On October 22, 2007, representatives of development aid agencies in the UK, France, Germany, Italy and the Netherlands were joined by ministry officials from Rwanda and Liberia at Brookings to discuss the role that innovative financing plays in donor health aid portfolios and how to assess whether new instruments add value in a crowded health aid landscape.
Innovative financing means different things to different people. For some, it is about raising new monies for global health work (like Debt2Health), while others consider the new mechanisms as tools to make existing aid spending more effective through various means, including: 1) changing the timing of disbursements to accelerate health results (like the International Finance Facility for Immunization); 2) increasing certainty to bring down prices of commonly-purchased medicines and goods (such as the Advance Market Commitment); and, 3) changing the incentives to recipients (through results-based aid such as the Global Fund and GAVI ISS). The political economy role of innovative financing is also crucial as an antidote to donor fatigue and as a mechanism to interact more effectively with the markets that supply key global health products and services.
The discussion at Brookings raised a number of key points and questions, such as:
- Innovative financing should not be seen as a way to bypass donor government budgetary systems, but rather as mechanisms to increase effectiveness.
- How can donors assure that funds mobilized through innovative financing are genuinely “additional” to existing aid funding? How could this “additionality” be measured?
- How to measure whether an innovative financing mechanism helps to align aid better with country priorities and reduce fragmentation of incoming health aid flows?
- Innovative financing to date has been focused on lowering the price of medicines and supplies to recipient countries. Delivery challenges related to human resources, infrastructure and other inputs have been less well addressed.
- Performance-based aid rewards good performers, but given that fighting infectious disease is a global public good, success depends on the performance of the worst performers. What is our model in these contexts?
- In spite of Paris rhetoric, donor fatigue, short-term, fragmented and unpredictable health aid flows remain the reality in recipient countries. As a policy response, coordination alone has its limits.
The discussion also raised other considerations, including:
Additionality, alignment and fragmentation represent measurable indicators of aid effectiveness as suggested by the OECD; a paper by the Brookings Global Health Financing Initiative released in July 2007 assessed health aid performance on these metrics, finding evidence of additionality (at least with respect to health aid) but of worsening performance on alignment (with respect to disease burden) and fragmentation. If existing bilateral operations are not scaled down, even well-designed innovative financing mechanisms will create more fragmentation at the country level.
Changing the timing of aid flows to maximize health gains – the “inter-temporal optimization of aid” mentioned by Owen Barder of DfID – and using timing as an input to donor aid allocation models is a critical innovation. However, although aid frontloading has benefits for certain interventions such as vaccinations, such benefits do not likely hold for other interventions, where sustained and predictable flows are comparatively more important. Further, the allocative efficiency trade-offs of existing and proposed innovative financing mechanisms are also little discussed. If the airline tax is directed to the purchase of second-line AIDS treatments, for example, there is a trade-off between shifting existing patients to second-line versus increasing the number of patients on first-line medications.
On next steps, Carlo Monticelli of Italy suggested the extension of “successful” mechanisms that are already devised. Yet which mechanism has been evaluated? And on what metrics?
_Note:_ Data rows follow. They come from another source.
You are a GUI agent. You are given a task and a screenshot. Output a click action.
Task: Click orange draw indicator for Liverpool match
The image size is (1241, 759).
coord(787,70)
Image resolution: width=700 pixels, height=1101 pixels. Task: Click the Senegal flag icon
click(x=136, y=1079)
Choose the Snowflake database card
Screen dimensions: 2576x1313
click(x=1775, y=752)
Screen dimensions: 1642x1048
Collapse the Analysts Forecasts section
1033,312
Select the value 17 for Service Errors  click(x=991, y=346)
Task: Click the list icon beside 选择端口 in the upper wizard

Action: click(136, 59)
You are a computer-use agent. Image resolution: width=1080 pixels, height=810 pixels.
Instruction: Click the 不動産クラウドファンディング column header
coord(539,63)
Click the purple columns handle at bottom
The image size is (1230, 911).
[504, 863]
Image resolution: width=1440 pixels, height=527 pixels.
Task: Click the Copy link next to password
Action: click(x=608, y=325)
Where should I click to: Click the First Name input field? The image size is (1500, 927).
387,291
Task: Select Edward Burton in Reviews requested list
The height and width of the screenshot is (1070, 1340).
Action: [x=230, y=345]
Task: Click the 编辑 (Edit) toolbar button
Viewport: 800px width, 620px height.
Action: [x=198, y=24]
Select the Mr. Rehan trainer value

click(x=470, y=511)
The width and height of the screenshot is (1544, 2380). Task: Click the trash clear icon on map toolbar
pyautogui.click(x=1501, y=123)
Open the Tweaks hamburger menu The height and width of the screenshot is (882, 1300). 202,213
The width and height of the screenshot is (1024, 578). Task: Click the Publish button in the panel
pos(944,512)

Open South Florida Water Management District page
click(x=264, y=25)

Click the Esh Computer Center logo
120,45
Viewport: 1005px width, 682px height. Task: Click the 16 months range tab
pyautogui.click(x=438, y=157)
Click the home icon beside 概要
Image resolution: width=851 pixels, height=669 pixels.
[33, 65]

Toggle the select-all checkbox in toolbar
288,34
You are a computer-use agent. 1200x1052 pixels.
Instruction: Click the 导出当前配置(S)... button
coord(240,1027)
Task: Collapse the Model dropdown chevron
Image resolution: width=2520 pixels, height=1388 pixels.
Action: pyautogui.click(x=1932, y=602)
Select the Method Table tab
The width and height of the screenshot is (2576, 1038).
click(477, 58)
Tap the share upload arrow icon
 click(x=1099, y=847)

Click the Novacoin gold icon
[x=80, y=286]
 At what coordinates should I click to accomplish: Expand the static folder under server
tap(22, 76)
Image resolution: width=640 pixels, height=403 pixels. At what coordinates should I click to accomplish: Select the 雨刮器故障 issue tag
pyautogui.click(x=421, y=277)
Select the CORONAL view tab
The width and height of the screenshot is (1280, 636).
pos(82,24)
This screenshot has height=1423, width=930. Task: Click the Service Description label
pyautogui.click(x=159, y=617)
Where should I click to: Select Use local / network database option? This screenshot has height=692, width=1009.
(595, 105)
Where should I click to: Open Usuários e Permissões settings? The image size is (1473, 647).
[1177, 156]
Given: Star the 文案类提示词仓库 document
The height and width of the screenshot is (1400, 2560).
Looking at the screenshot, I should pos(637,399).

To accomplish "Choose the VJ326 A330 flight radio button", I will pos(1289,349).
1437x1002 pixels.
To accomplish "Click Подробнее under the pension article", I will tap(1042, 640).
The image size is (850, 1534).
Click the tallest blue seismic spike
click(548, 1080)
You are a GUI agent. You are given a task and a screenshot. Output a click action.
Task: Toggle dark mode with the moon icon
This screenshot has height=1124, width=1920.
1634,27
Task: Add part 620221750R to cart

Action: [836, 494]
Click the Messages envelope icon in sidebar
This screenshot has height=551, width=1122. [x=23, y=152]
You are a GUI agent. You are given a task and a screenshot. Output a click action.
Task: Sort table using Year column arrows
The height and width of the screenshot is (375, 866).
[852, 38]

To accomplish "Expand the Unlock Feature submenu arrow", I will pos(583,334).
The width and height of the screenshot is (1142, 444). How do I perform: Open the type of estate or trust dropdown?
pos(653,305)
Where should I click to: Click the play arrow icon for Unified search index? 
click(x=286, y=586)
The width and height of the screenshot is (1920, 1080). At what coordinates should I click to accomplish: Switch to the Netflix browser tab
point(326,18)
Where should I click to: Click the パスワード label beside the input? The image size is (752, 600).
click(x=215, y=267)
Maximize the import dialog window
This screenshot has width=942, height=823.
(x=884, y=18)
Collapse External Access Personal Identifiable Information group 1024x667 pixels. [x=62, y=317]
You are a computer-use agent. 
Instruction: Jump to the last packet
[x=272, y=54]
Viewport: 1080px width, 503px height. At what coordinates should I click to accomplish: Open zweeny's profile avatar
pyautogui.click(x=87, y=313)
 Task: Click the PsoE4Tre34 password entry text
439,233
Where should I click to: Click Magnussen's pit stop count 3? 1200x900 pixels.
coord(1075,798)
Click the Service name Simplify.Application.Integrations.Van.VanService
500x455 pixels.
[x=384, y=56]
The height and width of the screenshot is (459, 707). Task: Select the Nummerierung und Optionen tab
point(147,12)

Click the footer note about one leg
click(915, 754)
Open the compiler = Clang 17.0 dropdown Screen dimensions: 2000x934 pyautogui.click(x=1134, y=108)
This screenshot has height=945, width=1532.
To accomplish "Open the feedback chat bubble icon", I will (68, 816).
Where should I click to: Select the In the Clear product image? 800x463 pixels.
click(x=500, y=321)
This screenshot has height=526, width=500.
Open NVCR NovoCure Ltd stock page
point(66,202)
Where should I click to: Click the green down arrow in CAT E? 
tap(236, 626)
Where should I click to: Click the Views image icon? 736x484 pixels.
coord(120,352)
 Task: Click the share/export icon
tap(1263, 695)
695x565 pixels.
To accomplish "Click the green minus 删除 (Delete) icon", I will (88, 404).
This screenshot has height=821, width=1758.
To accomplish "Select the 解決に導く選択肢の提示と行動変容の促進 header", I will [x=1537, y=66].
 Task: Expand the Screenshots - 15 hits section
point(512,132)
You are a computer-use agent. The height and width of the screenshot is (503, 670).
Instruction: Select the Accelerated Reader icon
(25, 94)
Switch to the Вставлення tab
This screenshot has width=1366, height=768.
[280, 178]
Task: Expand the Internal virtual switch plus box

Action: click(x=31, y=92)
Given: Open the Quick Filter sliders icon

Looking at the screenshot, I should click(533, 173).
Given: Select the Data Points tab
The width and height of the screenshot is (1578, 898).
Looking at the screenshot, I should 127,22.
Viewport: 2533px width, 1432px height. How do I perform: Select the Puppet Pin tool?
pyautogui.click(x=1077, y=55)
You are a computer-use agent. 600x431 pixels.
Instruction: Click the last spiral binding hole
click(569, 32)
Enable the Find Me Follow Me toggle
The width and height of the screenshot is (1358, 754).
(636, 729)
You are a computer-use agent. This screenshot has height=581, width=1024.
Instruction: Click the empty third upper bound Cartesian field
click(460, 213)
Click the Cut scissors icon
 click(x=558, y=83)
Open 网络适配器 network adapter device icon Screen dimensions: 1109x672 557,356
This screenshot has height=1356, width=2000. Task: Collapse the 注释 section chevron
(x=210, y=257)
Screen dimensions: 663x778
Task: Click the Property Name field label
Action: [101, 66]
The analytical framework currently under development by Maria-Luisa Escobar and Charles Griffin at the Brookings Global Health Financing Initiative may help, but faces many challenges since the intended outcomes for each category of innovative financing mechanism are multi-dimensional and complex. More thinking on how health aid can become more effective through changing incentives facing input market actors is critical, particularly on where subsidies can be targeted to most cost-effectively and sustainably improve health at the country level – at manufacturers and suppliers? At governments and executing agencies? Or at providers and patients?